Au passage, des millions de gens ont découvert une vérité évidente : si cesles grandes compagnies du Net vous proposent tant de merveilleux services gratuits, c’est parce qu’elles recueillent vos données et, d’une façon ou d’une autre, exploitent la connaissance absolument unique qu’elles ont de vos intérêts, de vos liens sociaux, de vos désirs et habitiudes, etc. Ne seront surpris que les naïfs.

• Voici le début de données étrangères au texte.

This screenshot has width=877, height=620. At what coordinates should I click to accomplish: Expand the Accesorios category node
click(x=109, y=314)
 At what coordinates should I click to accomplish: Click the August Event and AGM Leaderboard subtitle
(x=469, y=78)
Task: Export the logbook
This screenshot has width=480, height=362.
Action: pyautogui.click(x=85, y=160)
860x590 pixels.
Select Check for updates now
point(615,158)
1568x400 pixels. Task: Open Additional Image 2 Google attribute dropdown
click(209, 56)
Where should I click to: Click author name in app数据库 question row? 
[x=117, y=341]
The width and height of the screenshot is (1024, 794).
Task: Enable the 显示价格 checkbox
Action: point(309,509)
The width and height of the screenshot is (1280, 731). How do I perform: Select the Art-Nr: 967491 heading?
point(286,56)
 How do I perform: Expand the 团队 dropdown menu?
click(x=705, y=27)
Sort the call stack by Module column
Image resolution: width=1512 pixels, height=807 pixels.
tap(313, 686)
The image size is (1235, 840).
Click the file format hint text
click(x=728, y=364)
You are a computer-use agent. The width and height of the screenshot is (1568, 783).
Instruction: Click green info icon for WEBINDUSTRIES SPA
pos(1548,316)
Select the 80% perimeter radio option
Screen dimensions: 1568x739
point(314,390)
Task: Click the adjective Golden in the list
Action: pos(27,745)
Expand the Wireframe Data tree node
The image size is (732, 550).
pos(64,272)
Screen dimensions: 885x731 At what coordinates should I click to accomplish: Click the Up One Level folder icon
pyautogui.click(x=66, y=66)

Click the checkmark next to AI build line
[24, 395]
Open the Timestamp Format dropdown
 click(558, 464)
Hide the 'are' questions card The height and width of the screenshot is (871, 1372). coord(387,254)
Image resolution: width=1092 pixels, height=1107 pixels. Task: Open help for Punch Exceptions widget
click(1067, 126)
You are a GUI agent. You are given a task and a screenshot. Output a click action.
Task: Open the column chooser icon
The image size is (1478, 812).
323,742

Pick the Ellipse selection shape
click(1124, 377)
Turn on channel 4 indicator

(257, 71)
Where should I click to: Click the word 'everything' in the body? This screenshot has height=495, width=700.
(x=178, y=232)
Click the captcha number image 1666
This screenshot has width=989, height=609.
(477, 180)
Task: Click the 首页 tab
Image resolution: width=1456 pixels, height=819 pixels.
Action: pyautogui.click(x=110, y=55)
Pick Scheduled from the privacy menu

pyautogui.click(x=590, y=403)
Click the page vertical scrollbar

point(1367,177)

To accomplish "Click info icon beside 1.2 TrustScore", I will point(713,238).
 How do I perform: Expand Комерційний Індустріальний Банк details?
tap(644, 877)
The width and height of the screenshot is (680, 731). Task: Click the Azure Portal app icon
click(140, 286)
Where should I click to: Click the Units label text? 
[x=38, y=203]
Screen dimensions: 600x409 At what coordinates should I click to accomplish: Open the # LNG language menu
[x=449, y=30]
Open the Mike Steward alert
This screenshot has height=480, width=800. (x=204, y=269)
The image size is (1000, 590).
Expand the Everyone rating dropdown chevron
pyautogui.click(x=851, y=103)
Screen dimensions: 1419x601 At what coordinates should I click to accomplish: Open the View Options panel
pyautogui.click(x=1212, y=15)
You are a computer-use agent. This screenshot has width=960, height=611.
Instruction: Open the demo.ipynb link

2) La seconde question est finalement plus inquiétante encore : le profilage psychologique ainsi pratiqué est-il un outil imparable de persuasion commerciale ou politique ? C’est un sujet qui avait été traité par la presse avant toute controverse sur la façon dont les données auraient été obtenues : une nouvelle communication pour conquérir les cœurs et les esprits, mais un par un et suivant une logique individualiste.
En l’occurence la méthode aurait servi Trump après avoir été utilisée par son rival Cruz voire après avoir joué dans le Brexit, mais rien ne l’empêcherait de contribuer à l’élection d’un candidat démocrate. Le mélange d’une sorte de gros test de personnalité avec des données recueillies et brassées par les logiciels ad hoc est la spécialité de Cambridge Analytica qui se définit comme une « data driven company ». Tout cela serait légal, au moins aux États-Unis et, en tout cas, Cambridge Analytica explique la chose sans aucune hypocrisie, suivant le principe que la connaissance de chacun, c’est son anticipation garantie, donc la possibilité de la convaincre à son gré.
L’idée est la suivante : au lieu d’avoir des informations très générales (fournies par exemple par des sondages par catégories socio-professionnelles) sur les « gens » et de leur adresser des coûteux messages via les mas médias, faisons parvenir à chacun un message individualisé (notamment sur les réseaux sociaux). En lui parlant de ce qui l’intéresse, de ce qui correspond à ses peurs ou à ses fantasmes, en lui promettant ce qui correspond à ses aspirations et à ses désirs très personnels, nous pouvons l’impliquer davantage et agir plus efficacement sur les ressorts de son psychisme. On passerait ainsi d’une persuasion basée sur le contenu du message généraliste (capable d’émouvoir, de sembler logique et de faire appel aux valeurs du plus grand nombre suivant les vieilles lois de la rhétorique) au message intime qui s’adresse à vous comme être humain tout particulier et vous dit ce que vous espériez entendre.
Tout cela est-il scientifiquement prouvé et l’efficacité de la méthode absolue ? Nous n’en jurerions pas, mais le phénomène nous révèle au moins deux choses :
- On passerait d’une communication « un vers tous » où l’on déverse des messages standardisés à une communication basée sur les données individualisées ; donc ce serait une tendance lourde qui irait de pair avec l’utilisation systématique des big data comme outils d’ingénerie sociale (pour produire du consentement par logiciel interposé en quelque sorte).
- Cela ne marche évidemment que si les « vieux » mass média et le discours des élites, des journalistes, des experts, etc n’a plus de prise sur la population, ou du moins sur une fraction de la population qui se détourne du discours dominant pour donner sa confiance à l’information par les « pairs » venue sur les réseaux sociaux.